Often, an additional hash of the hash list itself (a top hash, also called root hash or master hash) is used.

A hash list with a top hash

上述就是一个带有root hash的hash list。

NOTE: 思考：root hash的价值何在呢？如果将hash list中的每个hash都对应的是一个data block，而root hash则对应的是所有的data block，也就是说它其实所对应的是整体data，而非局部。下面的例子就描述的是这种含义。

Before downloading a file on a p2p network, in most cases the top hash is acquired from a trusted source, for instance a friend or a web site that is known to have good recommendations of files to download. When the top hash is available, the hash list can be received from any non-trusted source, like any peer in the p2p network. Then the received hash list is checked against the trusted top hash, and if the hash list is damaged or fake, another hash list from another source will be tried until the program finds one that matches the top hash.

Applications

Hash lists can be used to protect any kind of data stored, handled and transferred in and between computers. An important use of hash lists is to make sure that data blocks received from other peers in a peer-to-peer network are received undamaged and unaltered, and to check that the other peers do not "lie" and send fake blocks.

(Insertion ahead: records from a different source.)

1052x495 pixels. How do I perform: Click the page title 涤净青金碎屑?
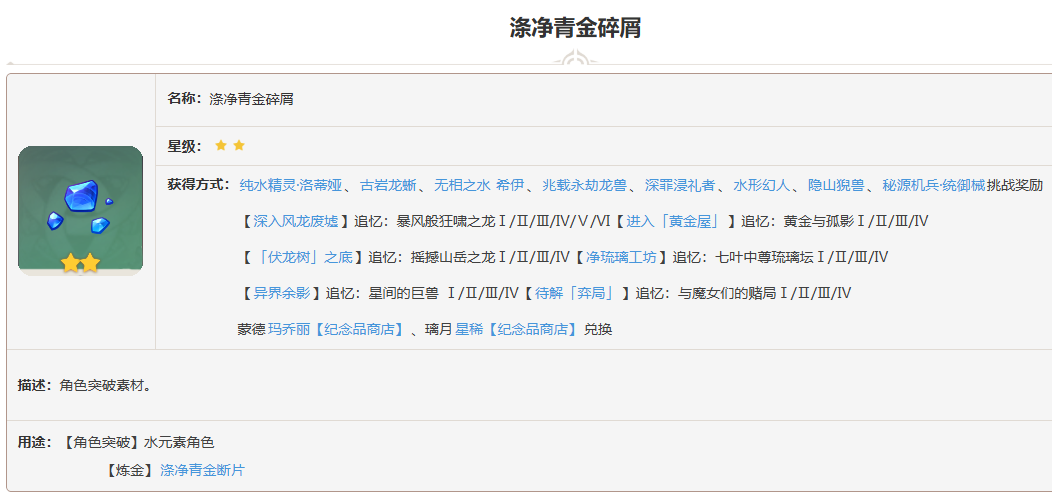point(575,28)

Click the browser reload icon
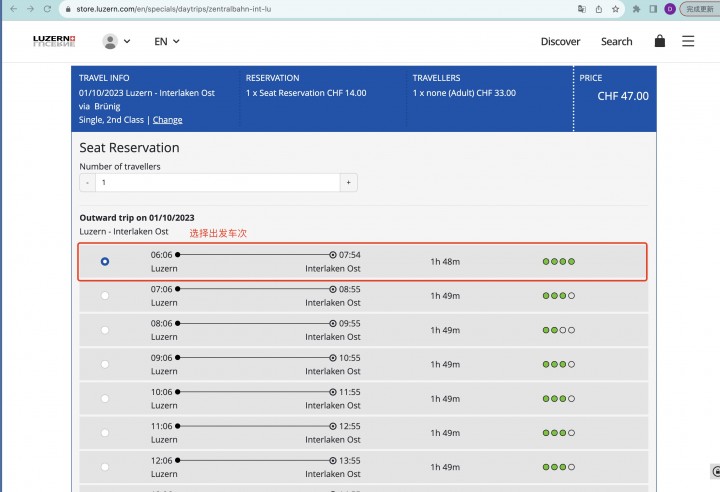[x=47, y=9]
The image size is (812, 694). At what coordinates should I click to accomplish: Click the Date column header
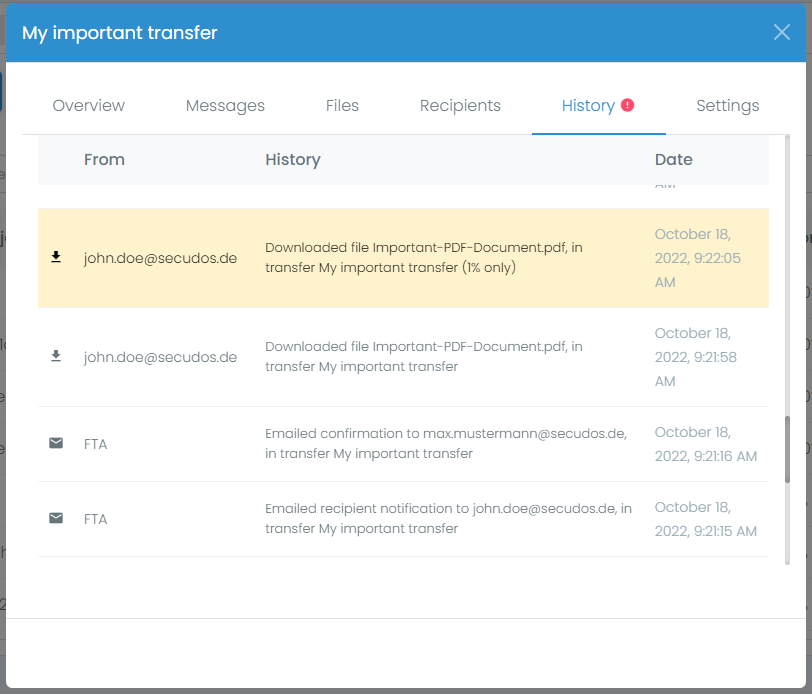tap(673, 160)
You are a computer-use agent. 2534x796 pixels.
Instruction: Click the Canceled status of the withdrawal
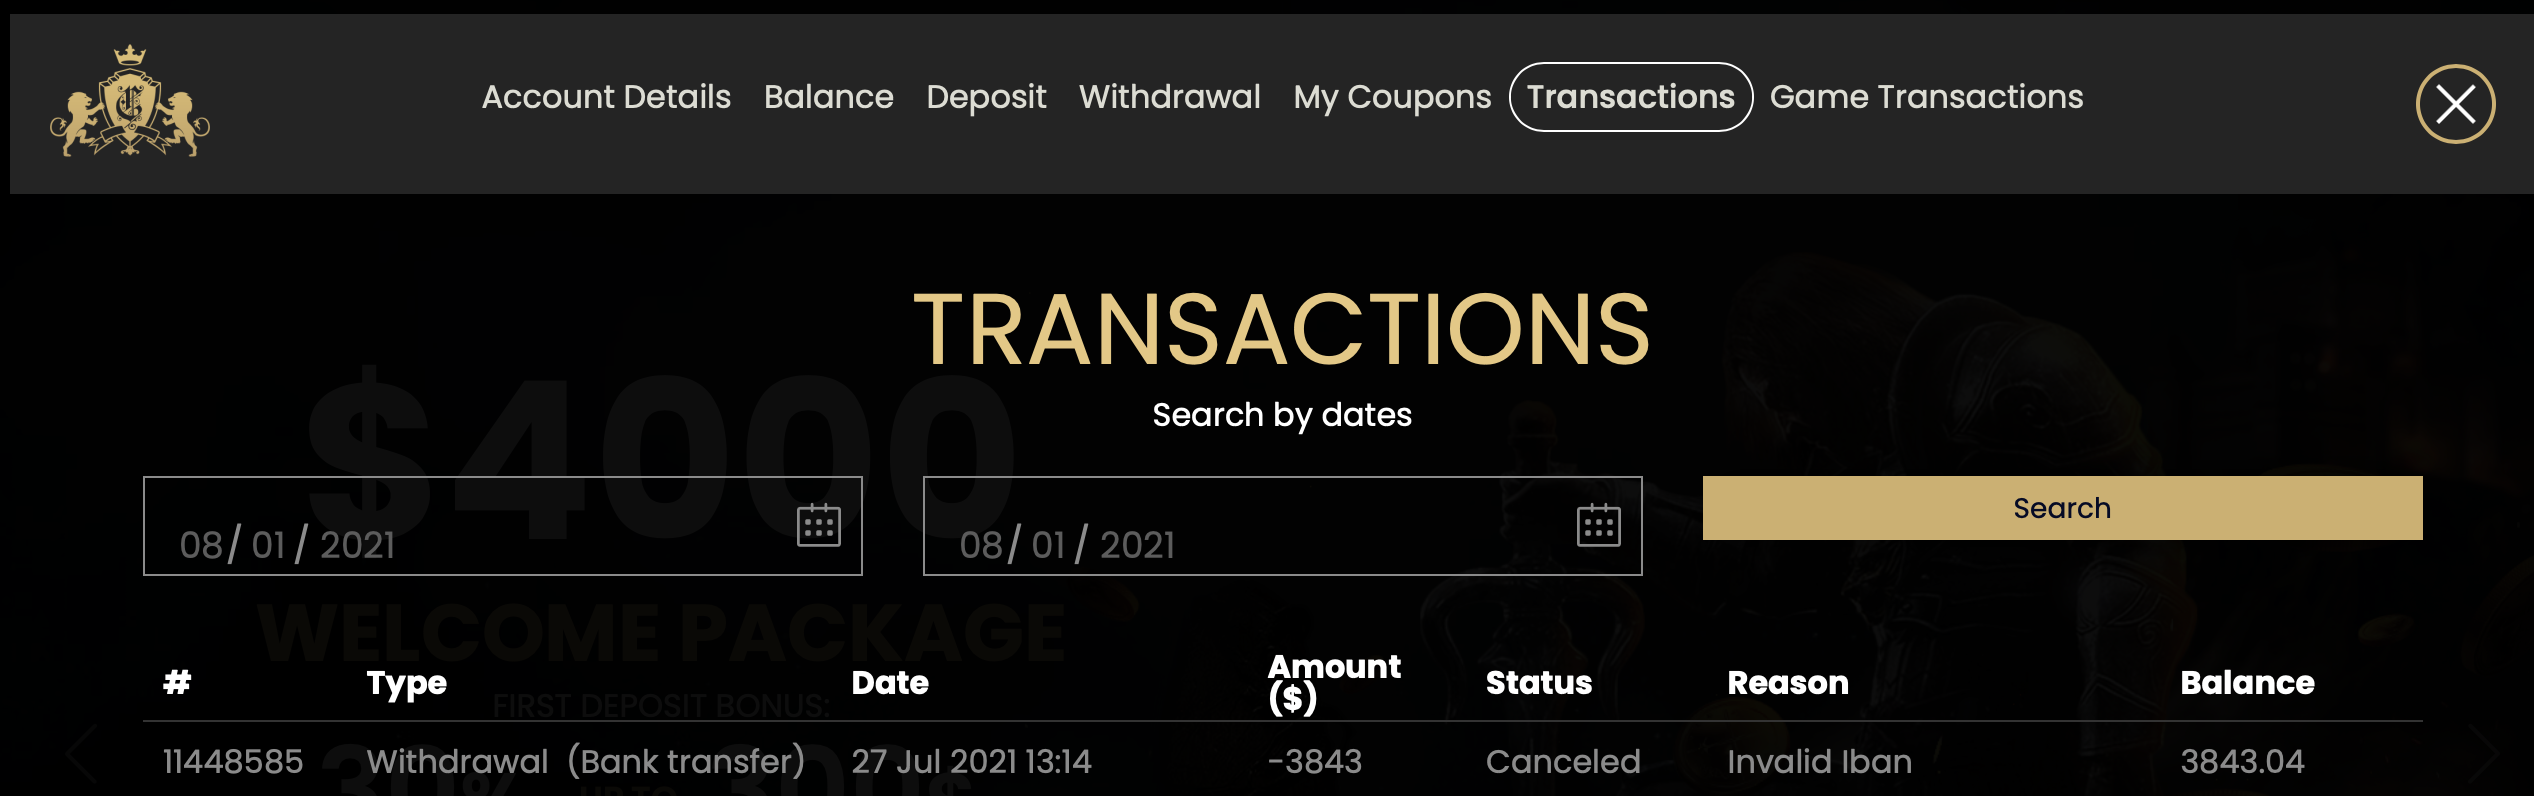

Usually a cryptographic hash function such as SHA-256 is used for the hashing. If the hash list only needs to protect against unintentional damage unsecured checksums such as CRCs can be used.

NOTE: 上述其实是hash的常见用法，并无什么特殊之处。下面则强调hash list的特殊之处。

Hash lists are better than a simple hash of the entire file since, in the case of a data block being damaged, this is noticed, and only the damaged block needs to be redownloaded. With only a hash of the file, many undamaged blocks would have to be redownloaded, and the file reconstructed and tested until the correct hash of the entire file is obtained. Hash lists also protect against nodes that try to sabotage by sending fake blocks, since in such a case the damaged block can be acquired from some other source.

Hash chain

A hash chain is the successive application of a cryptographic hash function to a piece of data.

Definition

A hash chain is a successive application of a cryptographic hash function $ h $ to a string $ x $.

For example,

$ h(h(h(h(x)))) $ gives a hash chain of length 4, often denoted $ h^{4}(x) $

NOTE: 显然，hash chain的定义所强调的是重复迭代地使用hash function。显然它所描述的其实是一个数学过程。

Features

本文给出的hash chain的介绍是非常简单的，运用hash chain还能够带来其他的非常优良的特性，这就使得hash chain有着非常广泛的应用，下面就来探讨运用hash chain可以带来的优良特性：

Pre-image resistance / one-way

由于hash chain所使用的是cryptographic hash function，cryptographic hash function是one-way function,所有hash chain就具备了cryptographic hash function的Pre-image resistance特性，即根据函数值无法逆向计算出它的自变量的值，说的更加形象一些就是hash chain只能够顺推而不能够逆推。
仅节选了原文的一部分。